Answer: The Newton-Raphson method immediately converges to the desired zero, and all subsequent approximations will be that same zero. Explain
This is a question about how the Newton-Raphson method works, especially when you start with the right answer! . The solving step is:

Imagine the Newton-Raphson method is like a clever way to find a number that makes a function equal to zero (that's called a "zero" or a "root"). It gives you a rule to make your guess better and better.

The rule looks like this: new guess = old guess - (function value at old guess) / (steepness of function at old guess).

Now, what if your very first guess, let's call it x₁, is *already* exactly the zero you're looking for? That means when you put x₁ into the function, the answer you get is zero (f(x₁) = 0).

So, in the rule, you'd have: new guess = x₁ - (0) / (steepness of function at x₁).

As long as the "steepness of function at x₁" isn't zero (meaning the function isn't totally flat at that spot), then 0 divided by any number is just 0!

So, the rule becomes: new guess = x₁ - 0.

That means your "new guess" is still just x₁! If you start exactly at the zero, the method tells you you're already there, and it won't move you anywhere else. All the next guesses will be stuck on that perfect zero!

Alternative answer

Answer: The Newton-Raphson method converges immediately to that zero, and all subsequent approximations will be identical to the starting approximation. Explain
This is a question about how the Newton-Raphson method works when you start exactly at the right answer (a zero of the function). The solving step is:

First, let's think about what the Newton-Raphson method tries to do. It's like playing "hot or cold" to find where a function's graph crosses the x-axis (that's where $f(x)$ is exactly zero). You start with a guess, and the method gives you a rule to make a better guess.

Now, imagine your very first guess, let's call it $x_1$, is *exactly* the zero of the function! This means that if you plug $x_1$ into the function, $f(x_1)$ will be 0.

The Newton-Raphson rule to get your next guess ($x_2$) uses a formula that looks like this: $x_2 = x_1 - \frac{f(x_1)}{f'(x_1)}$. (The $f'(x_1)$ part just means the slope of the function at that point, which we usually assume isn't zero right at the zero we're looking for).

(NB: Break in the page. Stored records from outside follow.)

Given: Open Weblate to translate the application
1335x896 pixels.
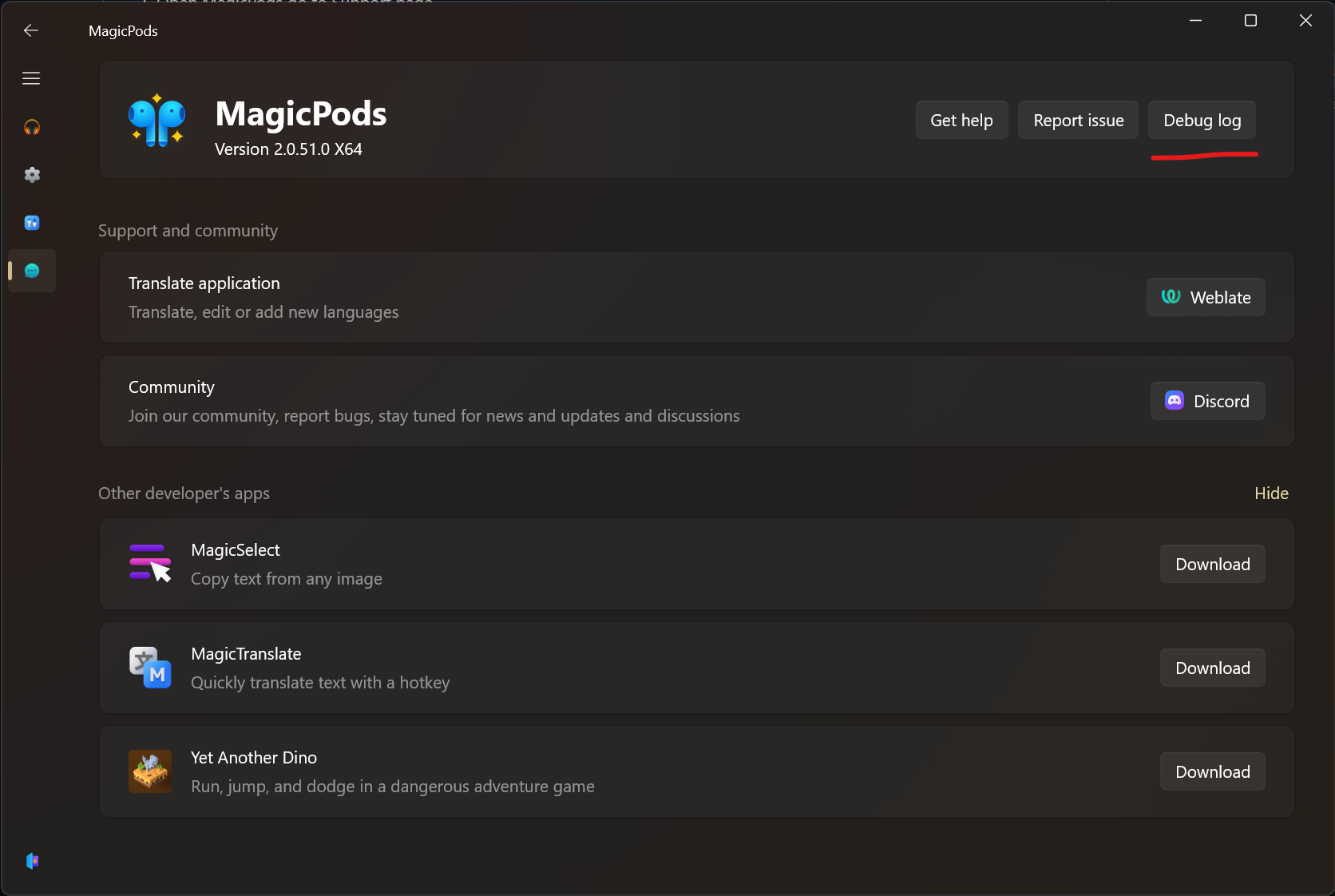Looking at the screenshot, I should pyautogui.click(x=1205, y=297).
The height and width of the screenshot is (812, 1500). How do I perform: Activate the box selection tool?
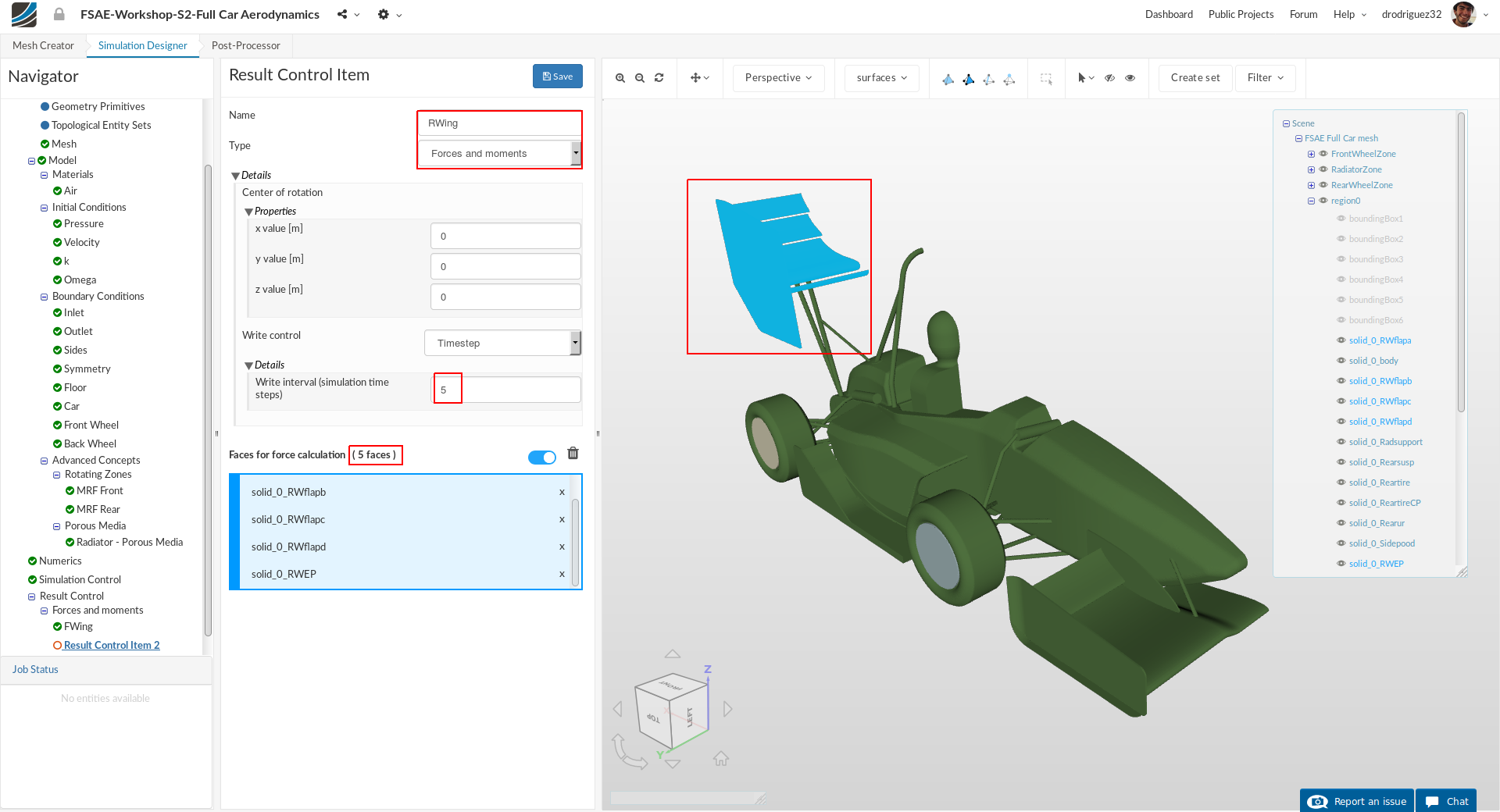coord(1046,78)
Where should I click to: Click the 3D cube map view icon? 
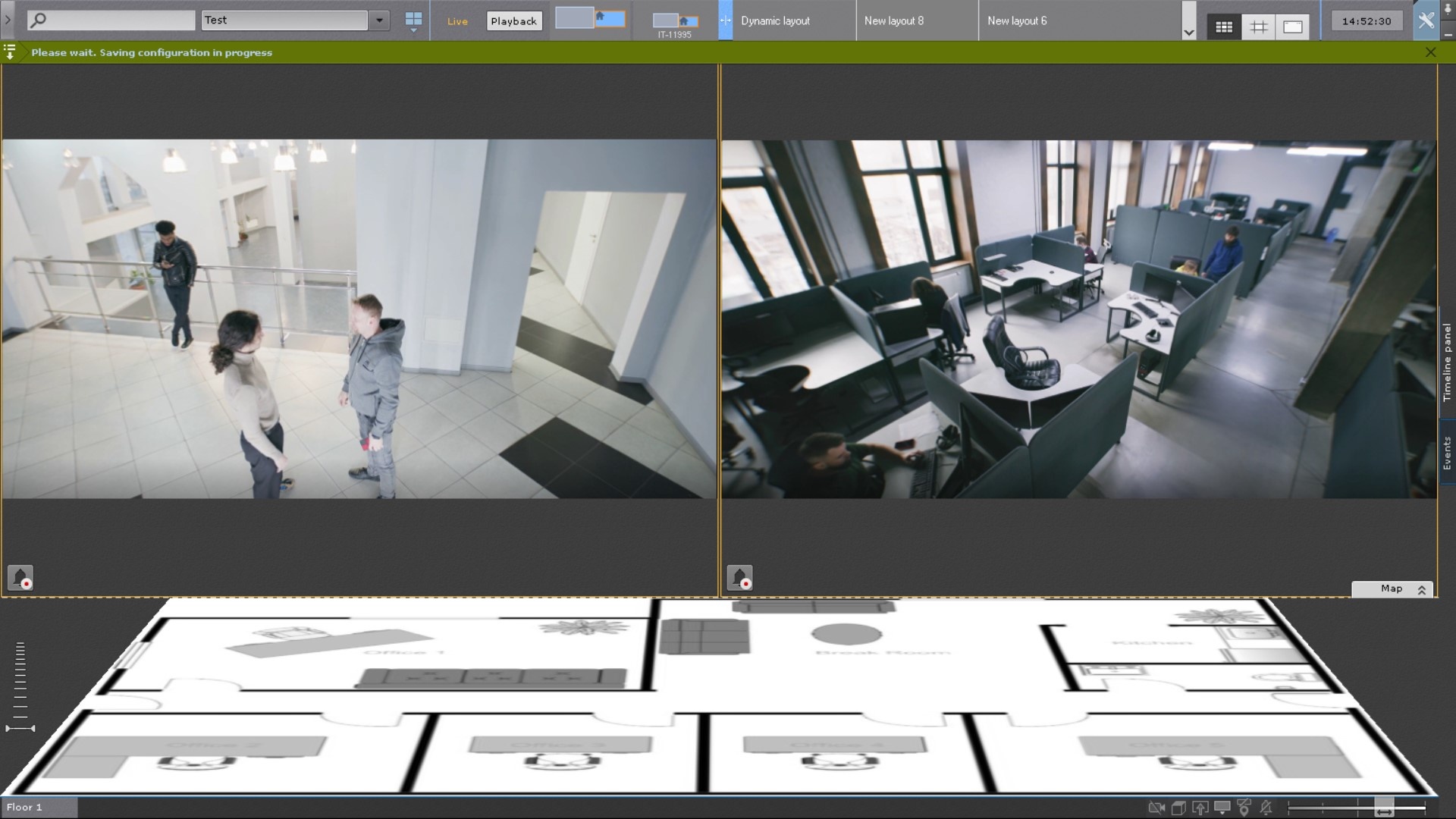coord(1178,808)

Since we know $f(x_1)$ is 0 (because $x_1$ is the exact zero), let's put that into the formula:
$x_2 = x_1 - \frac{0}{f'(x_1)}$

Since anything (except zero itself) divided by zero is zero, $\frac{0}{f'(x_1)}$ is just 0.
So, $x_2 = x_1 - 0$
Which means $x_2 = x_1$.

This tells us that if your starting guess is already the perfect answer, the method immediately tells you that your next "better" guess is actually the *exact same* guess you already made! The process has found the zero right away and won't change its answer. It's like if you're trying to find a hidden treasure, and your very first step is to stand right on top of it – you don't need to move anywhere else!